Ladies and gentlemen. I join with you all on this day, so unhappy in the sense that we are losing a beloved professional colleague, so happy in the sense that we have an opportunity to express our gratitude to him.
Clif White and Jack Casey and Tom Farmer have known him much longer than I have, although I dare say not so intimately. To know anyone intimately it requires that he have the authority to question your disposition to spend money. In this respect I am certain you will all be glad to know that the guest of honor is the quintessential Republican; at least, that could have been said of him before we reached the era of high-deficit Republicanism. I don’t mean to say that he is tiresome about it, merely that he is thorough. And unrelenting. Even on Sundays. I remember the legend of Congressman Robert Rich of Pennsylvania, who was elected to the House of Representatives in 1930, and served there approximately twenty years. During the first 19 of those years he uttered only a single declamation — the same declamation — on a dozen or more occasions, each year. The debate on a spending measure would take place and, after it became obvious that it would be approved, Congressman Rich would raise his hand and, recognized, would say, “Where are we going to get the money, gentlemen?” And sit down. It is recorded that in his declining years, following a debate that had gone on for three weeks and had kept his colleagues at their desks night after night, the moment finally came for a vote on the controversial measure, at which point, nearing midnight, Congressman Rich raised his hand. The entire chamber groaned. But under the rules the Speaker was powerless, and, grumpily, he recognized the member from Pennsylvania, who, struggling against his great age, rose to his feet, looked around at his colleagues, and said, “April Fool!”
Bill Rusher is not that versatile. But as publisher of a journal that, unless Wick Allison performs miracles, holds out great promise of being the longest, most consistent money-loser in American publishing history, he is at once badly cast, and well cast. Badly cast in that it strikes anyone who for thirty years has viewed him coming jauntily to his office every morning not sooner than three minutes to ten, not later than two minutes to ten, that he could not be other than the president or vice president of a prosperous house of usury; well cast in that his serene and self-confident mien easily belies the probability that the first person he will encounter on entering his office is an irate creditor; the second, his secretary giving notice.

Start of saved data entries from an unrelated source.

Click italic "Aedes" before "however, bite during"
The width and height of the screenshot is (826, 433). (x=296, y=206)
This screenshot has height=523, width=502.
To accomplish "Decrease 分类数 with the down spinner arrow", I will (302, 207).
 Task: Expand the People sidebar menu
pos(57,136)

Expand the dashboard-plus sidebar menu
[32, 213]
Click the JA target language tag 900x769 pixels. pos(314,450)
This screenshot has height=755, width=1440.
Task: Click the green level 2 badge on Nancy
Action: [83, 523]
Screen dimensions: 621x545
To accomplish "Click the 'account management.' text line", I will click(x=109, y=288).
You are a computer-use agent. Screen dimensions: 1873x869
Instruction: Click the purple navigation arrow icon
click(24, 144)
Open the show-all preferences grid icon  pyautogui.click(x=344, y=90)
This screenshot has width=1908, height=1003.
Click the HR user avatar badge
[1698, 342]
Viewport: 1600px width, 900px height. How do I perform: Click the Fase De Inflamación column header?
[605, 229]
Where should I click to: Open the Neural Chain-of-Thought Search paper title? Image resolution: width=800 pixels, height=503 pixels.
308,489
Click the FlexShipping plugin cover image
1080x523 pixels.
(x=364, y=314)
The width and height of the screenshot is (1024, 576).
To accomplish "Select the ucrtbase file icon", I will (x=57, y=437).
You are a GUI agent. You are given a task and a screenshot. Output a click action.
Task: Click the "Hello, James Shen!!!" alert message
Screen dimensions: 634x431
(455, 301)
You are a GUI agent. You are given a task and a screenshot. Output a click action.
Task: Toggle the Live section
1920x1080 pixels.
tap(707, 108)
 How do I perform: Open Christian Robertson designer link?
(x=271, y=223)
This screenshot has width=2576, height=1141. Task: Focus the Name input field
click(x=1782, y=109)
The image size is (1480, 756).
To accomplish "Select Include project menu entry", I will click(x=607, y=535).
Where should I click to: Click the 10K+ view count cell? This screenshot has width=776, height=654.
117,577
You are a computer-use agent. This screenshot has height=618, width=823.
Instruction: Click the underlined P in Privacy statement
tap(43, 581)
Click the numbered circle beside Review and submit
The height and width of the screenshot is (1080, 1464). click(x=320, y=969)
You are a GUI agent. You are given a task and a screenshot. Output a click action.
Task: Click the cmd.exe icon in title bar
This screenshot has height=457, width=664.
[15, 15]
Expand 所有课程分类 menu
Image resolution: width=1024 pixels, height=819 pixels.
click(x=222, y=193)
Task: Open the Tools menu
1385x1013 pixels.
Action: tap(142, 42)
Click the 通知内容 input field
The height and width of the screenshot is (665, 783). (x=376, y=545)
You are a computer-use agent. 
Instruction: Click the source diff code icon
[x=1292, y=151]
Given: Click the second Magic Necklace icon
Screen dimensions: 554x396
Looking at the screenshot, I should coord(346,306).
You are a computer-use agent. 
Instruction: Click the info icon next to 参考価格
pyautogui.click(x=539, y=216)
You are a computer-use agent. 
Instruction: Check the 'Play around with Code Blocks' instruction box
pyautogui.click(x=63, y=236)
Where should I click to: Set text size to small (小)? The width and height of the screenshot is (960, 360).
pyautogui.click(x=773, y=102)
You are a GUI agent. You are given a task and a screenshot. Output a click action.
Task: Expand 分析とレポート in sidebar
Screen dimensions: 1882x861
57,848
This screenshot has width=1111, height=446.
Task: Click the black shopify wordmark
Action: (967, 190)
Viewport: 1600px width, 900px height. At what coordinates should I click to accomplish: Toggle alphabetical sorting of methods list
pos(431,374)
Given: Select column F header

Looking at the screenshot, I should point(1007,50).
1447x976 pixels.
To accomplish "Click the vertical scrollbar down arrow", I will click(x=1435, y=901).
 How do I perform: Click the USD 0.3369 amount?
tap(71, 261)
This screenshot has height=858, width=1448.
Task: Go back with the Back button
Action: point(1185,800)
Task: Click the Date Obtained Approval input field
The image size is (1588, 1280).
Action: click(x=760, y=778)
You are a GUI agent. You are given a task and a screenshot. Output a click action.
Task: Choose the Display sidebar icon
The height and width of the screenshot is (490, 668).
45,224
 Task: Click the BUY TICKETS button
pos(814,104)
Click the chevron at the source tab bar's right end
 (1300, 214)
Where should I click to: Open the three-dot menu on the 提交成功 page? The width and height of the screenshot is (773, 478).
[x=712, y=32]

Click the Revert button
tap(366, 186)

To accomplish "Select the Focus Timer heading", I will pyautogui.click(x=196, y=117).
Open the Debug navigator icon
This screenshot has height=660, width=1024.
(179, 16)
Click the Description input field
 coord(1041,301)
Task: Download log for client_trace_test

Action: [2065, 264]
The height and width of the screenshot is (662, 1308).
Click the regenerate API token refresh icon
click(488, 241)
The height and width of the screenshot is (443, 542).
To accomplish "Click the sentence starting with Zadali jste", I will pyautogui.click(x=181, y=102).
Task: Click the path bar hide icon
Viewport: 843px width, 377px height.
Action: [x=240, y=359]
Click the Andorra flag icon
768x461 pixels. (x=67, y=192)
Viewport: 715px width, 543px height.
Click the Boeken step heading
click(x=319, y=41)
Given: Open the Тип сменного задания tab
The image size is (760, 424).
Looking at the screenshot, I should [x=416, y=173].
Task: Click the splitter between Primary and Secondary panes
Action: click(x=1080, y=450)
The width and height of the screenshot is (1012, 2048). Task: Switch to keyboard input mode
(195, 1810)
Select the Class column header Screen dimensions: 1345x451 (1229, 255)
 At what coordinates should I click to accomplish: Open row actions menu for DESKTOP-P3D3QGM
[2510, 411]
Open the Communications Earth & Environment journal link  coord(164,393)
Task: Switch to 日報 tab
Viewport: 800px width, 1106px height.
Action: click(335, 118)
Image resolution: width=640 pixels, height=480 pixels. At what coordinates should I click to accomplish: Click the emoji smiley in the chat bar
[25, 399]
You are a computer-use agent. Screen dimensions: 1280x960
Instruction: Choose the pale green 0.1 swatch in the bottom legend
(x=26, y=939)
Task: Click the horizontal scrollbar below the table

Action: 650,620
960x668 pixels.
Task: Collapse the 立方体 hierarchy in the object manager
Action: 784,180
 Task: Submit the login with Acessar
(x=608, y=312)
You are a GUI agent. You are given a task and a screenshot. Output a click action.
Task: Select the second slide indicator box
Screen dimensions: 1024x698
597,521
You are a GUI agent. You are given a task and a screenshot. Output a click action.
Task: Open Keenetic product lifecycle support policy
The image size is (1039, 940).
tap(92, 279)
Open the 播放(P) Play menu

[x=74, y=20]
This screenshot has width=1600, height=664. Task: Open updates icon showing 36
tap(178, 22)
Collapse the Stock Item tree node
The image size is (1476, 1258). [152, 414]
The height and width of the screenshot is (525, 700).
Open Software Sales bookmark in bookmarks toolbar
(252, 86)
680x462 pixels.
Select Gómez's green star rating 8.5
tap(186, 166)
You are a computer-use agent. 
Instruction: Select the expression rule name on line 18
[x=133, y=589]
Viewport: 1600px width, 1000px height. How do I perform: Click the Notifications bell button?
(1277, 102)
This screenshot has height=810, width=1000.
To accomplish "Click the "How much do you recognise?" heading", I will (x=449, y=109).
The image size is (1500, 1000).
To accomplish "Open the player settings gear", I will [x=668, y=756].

Our guest of honor is a man of most meticulous habits, and it is a miracle, of the kind that Providence less and less frequently vouchsafes us, that he should have endured for so long the disorderly habits of his colleagues. When so many years ago, in 1957, I asked him timidly whether he would consent to accept the responsibilities of publisher, he reached instinctively into his pocket and pulled out his notebook, presumably to see whether his notebook had any objections. Having passed that hurdle, National Review was subjected to a methodical probing over a period of three or four weeks. A few very close friends were directly consulted, among them our toastmaster, Clif White, and in due course the decision was reached. Our old friend Providence cooperated with us in keeping him away from the offices of National Review which, had he examined them, he would no doubt have returned without faltering to the relative tranquility of the Senate Internal Security Subcommittee. But be was trapped; and began to impose order on our affairs.
To this end be began his famous graphs. We have graphs, at National Review, charting every quiver in the organization’s metabolism. We have graphs that show us how we are doing in circulation, in promotion expenses, in political influence. We have graphs that chart the fidelity to conservative principles of most major, and all minor, public figures in America. We have a graph that will tell you at a glance whether Lauren Bacall is more or less conservative than Humphrey Bogart. Our late friend and colleague, Professor Willmoore Kendall, once dumbfounded Bill Rusher by telling him — and Bill enjoys hearing this one again about as much as I enjoy hearing that I once said that if elected I would demand a recount — Kendall said: “Bill, there is no proposition so simple that it cannot be rendered unintelligible to me by putting it on a graph.” But the graphs go on: and, for those who have the stomach for it, they will give you a synoptic understanding of the financial record of National Review over the last 31 years.